FAILURE BY PROVINCIAL EDUCATION DEPARTMENTS TO SPEND MILLIONS
MAKEKASIGREAT©®™ @KASIBC_AFRIC
ONLINE EDITOR @KASIBC_AFRICA
FAILURE BY PROVINCIAL EDUCATION DEPARTMENTS TO SPEND MILLIONS
The Economic Freedom Fighters (EFF) condemns, in the strongest terms, provincial education departments which have collectively failed to spend hundreds of millions in conditional grants meant to feed hungry children, build classrooms, and strengthen South Africa’s collapsing education system. According to the Department of Basic Education’s 2024/25 Annual Report, seven provincial education departments, including Limpopo, Gauteng, Free State, Mpumalanga, North West, KwaZulu-Natal, and the Eastern Cape, failed to spend crucial funds allocated for the National School Nutrition Programme (NSNP), Maths, Science and Technology (MST), and Early Childhood Development (ECD) infrastructure.
The most shocking failure occurred in Limpopo which left R69.7 million unspent. This includes R33.2 million meant for the NSNP, R18.3 million for the MST grant, and R11.3 million for education infrastructure.
These are funds that could have provided daily nutritious meals for hungry learners, built safe classrooms in rural schools, and equipped laboratories to improve science and mathematics learning.
In the same report, Gauteng surrendered R53 million in unspent education grants to the National Treasury after failing to obtain a rollover. Provinces such as Mpumalanga (R22.2 million), Free State (R21.5 million), North West (R10.2 million), KwaZulu-Natal (R3.3 million), and Eastern Cape (R1.6 million) also failed to use their allocations. Of the total amount, R40.1 million was meant for the National School Nutrition Programme, an intervention designed to improve school attendance and learning outcomes by ensuring that no child learns on an empty stomach.
Limpopo, Free State, and Eastern Cape were the worst performers in this regard, while Eastern Cape has one of the highest child malnutrition and hunger rates in the country.
It is inexcusable that in a province where a majority of learners depend on the school feeding scheme, funds meant to sustain them are returned unused. Equally disgraceful is the underspending of R28.6 million in the Maths, Science, and Technology (MST) grant, which is aimed at increasing the number of pupils taking these critical subjects. Provinces such as Limpopo, North West, Free State, and Mpumalanga collectively failed to utilise these funds.

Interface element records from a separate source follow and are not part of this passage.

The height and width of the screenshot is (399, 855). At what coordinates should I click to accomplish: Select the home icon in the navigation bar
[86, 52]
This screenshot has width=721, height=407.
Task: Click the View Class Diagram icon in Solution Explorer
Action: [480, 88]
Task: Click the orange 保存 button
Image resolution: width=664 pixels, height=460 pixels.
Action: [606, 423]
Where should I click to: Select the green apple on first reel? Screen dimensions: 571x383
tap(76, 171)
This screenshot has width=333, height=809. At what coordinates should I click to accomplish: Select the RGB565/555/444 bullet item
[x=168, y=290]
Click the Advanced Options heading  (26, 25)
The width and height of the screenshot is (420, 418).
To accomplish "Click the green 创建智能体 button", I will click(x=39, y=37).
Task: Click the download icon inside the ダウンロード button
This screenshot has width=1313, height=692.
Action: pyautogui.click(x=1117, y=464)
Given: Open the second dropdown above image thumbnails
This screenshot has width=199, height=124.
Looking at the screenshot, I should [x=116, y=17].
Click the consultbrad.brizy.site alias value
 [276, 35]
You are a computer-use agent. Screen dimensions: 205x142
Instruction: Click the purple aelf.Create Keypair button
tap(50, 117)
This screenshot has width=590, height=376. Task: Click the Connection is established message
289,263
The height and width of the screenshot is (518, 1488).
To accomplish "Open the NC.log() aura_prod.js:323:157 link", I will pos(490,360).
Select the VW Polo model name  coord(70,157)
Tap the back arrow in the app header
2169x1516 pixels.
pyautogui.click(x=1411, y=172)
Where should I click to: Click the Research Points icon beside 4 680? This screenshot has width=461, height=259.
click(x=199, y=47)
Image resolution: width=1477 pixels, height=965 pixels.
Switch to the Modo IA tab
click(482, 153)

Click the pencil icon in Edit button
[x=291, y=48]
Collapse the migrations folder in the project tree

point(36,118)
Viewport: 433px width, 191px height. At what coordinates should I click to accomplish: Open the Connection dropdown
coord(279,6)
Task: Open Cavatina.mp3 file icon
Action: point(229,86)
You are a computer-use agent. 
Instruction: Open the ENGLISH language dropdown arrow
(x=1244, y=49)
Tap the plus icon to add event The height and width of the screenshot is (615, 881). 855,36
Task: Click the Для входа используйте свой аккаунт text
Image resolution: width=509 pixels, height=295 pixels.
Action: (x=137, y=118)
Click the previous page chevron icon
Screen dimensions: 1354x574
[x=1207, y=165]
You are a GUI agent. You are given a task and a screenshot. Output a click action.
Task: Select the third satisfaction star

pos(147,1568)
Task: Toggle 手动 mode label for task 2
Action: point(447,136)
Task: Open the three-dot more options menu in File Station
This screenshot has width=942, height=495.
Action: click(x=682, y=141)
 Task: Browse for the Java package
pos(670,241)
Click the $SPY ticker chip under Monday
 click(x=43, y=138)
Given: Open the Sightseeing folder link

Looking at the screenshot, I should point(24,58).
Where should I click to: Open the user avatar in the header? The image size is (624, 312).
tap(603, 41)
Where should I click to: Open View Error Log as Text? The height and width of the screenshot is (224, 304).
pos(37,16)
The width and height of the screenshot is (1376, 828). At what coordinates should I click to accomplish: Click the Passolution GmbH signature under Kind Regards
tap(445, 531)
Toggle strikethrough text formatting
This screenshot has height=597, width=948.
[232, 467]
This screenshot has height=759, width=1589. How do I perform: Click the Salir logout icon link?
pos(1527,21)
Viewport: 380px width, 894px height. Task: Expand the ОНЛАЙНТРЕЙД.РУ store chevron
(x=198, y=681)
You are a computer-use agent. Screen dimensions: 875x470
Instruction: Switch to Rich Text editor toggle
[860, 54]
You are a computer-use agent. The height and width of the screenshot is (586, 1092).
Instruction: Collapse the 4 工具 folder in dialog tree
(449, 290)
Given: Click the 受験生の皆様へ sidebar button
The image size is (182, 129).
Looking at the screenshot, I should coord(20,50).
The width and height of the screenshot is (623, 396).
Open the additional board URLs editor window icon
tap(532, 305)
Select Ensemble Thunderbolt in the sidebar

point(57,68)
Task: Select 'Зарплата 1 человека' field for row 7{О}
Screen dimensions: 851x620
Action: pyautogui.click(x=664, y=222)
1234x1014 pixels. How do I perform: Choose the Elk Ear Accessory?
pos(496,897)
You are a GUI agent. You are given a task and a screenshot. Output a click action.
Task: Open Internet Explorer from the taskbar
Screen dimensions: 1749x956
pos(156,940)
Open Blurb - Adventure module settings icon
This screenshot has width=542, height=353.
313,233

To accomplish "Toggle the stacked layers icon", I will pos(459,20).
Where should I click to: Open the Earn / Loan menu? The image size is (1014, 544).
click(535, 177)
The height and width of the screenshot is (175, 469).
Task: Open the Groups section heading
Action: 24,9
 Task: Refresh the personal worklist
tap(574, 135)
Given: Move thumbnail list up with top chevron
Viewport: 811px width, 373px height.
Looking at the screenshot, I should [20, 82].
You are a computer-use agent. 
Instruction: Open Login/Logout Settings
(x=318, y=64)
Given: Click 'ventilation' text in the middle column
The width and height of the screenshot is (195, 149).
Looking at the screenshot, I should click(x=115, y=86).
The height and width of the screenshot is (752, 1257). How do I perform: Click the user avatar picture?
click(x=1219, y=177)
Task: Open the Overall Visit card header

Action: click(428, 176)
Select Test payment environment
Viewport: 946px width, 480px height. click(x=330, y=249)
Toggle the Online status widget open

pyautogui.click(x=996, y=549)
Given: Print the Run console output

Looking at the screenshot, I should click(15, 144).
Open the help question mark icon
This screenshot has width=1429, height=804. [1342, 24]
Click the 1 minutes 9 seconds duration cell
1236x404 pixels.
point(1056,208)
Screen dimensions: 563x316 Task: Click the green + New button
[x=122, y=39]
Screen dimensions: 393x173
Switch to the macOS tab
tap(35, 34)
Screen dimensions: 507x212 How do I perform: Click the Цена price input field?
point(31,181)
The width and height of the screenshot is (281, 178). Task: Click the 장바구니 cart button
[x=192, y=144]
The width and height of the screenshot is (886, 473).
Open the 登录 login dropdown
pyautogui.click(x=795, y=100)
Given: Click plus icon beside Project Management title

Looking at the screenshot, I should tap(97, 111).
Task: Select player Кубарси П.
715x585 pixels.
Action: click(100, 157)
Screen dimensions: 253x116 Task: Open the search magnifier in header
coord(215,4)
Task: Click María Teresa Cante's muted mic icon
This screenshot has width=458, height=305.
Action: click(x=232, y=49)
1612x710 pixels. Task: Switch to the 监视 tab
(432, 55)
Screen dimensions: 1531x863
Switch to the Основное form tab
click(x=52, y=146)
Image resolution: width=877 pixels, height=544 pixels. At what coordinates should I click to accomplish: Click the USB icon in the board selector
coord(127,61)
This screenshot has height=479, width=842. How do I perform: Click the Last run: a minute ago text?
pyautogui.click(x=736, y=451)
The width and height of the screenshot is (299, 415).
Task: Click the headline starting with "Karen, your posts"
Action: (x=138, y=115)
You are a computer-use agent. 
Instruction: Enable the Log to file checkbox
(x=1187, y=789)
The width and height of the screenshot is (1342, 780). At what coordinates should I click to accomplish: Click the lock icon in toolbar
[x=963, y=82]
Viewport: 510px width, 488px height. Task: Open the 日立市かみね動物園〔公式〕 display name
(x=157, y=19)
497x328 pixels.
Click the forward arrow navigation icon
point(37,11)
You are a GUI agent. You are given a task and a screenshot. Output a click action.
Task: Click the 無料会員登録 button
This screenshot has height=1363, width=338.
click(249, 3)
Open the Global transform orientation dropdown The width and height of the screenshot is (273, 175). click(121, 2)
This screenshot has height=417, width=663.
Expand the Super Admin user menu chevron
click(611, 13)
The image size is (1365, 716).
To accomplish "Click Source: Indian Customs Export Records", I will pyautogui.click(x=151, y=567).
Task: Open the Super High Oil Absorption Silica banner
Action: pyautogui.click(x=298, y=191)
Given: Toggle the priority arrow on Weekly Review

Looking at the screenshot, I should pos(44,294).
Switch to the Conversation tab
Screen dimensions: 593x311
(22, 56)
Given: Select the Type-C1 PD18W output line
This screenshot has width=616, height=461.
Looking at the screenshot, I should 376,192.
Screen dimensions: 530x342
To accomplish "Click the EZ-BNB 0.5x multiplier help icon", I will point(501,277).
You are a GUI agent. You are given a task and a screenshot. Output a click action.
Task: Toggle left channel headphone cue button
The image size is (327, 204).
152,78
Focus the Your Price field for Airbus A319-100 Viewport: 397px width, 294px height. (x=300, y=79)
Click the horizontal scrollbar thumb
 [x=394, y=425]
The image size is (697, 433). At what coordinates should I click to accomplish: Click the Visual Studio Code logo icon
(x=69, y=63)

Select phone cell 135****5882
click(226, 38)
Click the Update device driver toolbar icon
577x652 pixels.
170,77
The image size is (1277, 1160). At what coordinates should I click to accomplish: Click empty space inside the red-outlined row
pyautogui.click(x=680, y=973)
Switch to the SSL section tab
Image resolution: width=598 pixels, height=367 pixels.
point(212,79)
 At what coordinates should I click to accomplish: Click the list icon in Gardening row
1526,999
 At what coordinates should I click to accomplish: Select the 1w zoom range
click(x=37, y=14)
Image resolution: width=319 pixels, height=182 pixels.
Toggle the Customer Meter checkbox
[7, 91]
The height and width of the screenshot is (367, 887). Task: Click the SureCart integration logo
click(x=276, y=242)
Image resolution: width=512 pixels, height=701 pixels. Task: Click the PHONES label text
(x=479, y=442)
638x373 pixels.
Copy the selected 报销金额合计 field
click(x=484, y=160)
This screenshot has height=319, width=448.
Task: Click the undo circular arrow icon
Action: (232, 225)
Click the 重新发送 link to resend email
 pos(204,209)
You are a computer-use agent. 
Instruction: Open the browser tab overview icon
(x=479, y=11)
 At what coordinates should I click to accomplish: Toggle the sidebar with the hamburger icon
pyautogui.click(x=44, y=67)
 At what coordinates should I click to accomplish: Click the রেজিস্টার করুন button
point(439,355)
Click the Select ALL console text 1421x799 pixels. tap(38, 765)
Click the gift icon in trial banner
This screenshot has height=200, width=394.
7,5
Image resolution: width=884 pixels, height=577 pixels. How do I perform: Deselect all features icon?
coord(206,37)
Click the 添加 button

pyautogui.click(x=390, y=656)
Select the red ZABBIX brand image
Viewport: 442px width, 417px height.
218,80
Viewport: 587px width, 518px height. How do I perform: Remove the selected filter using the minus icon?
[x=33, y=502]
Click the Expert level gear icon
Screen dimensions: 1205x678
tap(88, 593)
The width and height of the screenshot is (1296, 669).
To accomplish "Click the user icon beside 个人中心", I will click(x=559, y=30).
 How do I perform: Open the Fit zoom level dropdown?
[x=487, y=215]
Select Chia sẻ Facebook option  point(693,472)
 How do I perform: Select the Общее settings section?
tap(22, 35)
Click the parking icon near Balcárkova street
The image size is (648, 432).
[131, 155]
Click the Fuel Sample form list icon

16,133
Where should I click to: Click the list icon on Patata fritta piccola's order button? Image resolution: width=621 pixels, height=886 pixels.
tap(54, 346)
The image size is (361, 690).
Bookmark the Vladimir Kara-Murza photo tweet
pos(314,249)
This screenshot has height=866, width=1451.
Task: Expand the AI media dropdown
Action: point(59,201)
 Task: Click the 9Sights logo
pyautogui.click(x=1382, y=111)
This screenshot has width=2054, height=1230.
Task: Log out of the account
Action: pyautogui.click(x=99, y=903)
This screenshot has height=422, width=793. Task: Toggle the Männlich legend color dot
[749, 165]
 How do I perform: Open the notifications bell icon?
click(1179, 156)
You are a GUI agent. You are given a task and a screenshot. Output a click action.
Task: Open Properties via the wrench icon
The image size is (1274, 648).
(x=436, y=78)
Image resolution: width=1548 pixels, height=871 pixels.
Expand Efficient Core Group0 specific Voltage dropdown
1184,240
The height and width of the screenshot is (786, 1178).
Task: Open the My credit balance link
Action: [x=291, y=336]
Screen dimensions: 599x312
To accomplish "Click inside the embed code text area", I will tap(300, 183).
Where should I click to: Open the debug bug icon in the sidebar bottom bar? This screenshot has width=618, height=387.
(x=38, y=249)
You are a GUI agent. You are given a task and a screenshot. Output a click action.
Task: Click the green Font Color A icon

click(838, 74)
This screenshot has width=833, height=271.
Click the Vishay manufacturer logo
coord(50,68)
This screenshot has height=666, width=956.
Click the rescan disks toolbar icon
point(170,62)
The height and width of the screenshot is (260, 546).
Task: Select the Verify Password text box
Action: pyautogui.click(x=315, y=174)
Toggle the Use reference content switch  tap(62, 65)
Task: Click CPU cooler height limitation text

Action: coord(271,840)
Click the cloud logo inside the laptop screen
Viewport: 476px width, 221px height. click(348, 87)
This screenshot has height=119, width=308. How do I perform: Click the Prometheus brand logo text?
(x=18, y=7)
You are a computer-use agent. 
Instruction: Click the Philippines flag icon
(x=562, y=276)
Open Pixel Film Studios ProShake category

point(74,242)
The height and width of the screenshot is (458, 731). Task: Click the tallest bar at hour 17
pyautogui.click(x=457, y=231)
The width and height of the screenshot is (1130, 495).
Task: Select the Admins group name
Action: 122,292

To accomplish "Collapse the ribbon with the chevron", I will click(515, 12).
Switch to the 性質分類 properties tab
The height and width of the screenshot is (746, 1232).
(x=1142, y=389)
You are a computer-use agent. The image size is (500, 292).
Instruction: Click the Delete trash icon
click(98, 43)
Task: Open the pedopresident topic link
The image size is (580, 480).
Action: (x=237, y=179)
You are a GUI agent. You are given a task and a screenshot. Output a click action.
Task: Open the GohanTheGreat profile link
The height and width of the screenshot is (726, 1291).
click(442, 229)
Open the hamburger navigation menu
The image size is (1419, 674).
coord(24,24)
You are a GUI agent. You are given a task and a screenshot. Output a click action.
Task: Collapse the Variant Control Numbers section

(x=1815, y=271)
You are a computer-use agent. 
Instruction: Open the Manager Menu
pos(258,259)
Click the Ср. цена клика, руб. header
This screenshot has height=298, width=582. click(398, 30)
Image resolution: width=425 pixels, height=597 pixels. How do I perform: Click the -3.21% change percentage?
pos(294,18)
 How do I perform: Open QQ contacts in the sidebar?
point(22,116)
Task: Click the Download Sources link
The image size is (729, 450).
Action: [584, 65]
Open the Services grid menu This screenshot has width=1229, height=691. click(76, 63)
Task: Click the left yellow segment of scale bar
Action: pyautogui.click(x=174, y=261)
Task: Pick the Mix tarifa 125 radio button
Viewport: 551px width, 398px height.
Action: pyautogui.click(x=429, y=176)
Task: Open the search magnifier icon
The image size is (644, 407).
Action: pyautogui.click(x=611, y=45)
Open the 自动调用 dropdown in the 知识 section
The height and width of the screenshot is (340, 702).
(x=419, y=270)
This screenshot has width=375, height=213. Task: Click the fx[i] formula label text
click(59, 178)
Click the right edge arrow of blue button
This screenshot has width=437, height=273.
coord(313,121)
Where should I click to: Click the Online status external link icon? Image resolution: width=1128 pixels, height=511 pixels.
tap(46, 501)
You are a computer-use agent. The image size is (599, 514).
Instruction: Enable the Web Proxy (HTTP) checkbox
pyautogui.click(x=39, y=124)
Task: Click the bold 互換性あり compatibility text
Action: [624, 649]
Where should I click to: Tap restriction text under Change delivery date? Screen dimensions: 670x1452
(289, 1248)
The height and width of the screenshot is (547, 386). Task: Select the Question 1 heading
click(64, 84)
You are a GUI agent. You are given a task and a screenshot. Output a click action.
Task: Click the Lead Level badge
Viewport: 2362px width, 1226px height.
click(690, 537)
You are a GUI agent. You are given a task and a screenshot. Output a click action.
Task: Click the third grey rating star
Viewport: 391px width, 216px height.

This is in a context where South Africa’s maths and science performance continues to rank among the lowest globally, and where fewer than 40% of learners pass mathematics. The failure to spend R37.4 million of ECD grants is equally shameful, especially given the dire state of early childhood centres across the country. Provinces such as Gauteng (R20.3 million),
Limpopo (R4.3 million), and Mpumalanga (R7.6 million) abandoned funds meant to improve the safety and infrastructure of ECD centres, essentially robbing children of the early learning foundation critical for long-term academic success. At the same time, schools across South Africa remain crippled by teacher shortages, while tens of thousands of qualified educators remain unemployed.
There are over 31,000 vacant teaching posts nationwide, with KwaZulu-Natal, the Eastern Cape, and Limpopo among the hardest hit. This means classrooms remain overcrowded, learners go untaught in key subjects, and rural education collapses while billions are transferred to provinces that then fail to use them.
The EFF views this failure as a deliberate act of cruelty. To refuse to feed children, to withhold funds for science and education, and to neglect early childhood centres is to destroy the very foundation of the nation. It is a betrayal of the constitutional promise of equality, dignity, and access to basic education.
The EFF demands that those responsible for these failures be dismissed for incompetence and neglect. South Africa cannot continue to be by people who lack the political will to feed hungry children while claiming to serve the people.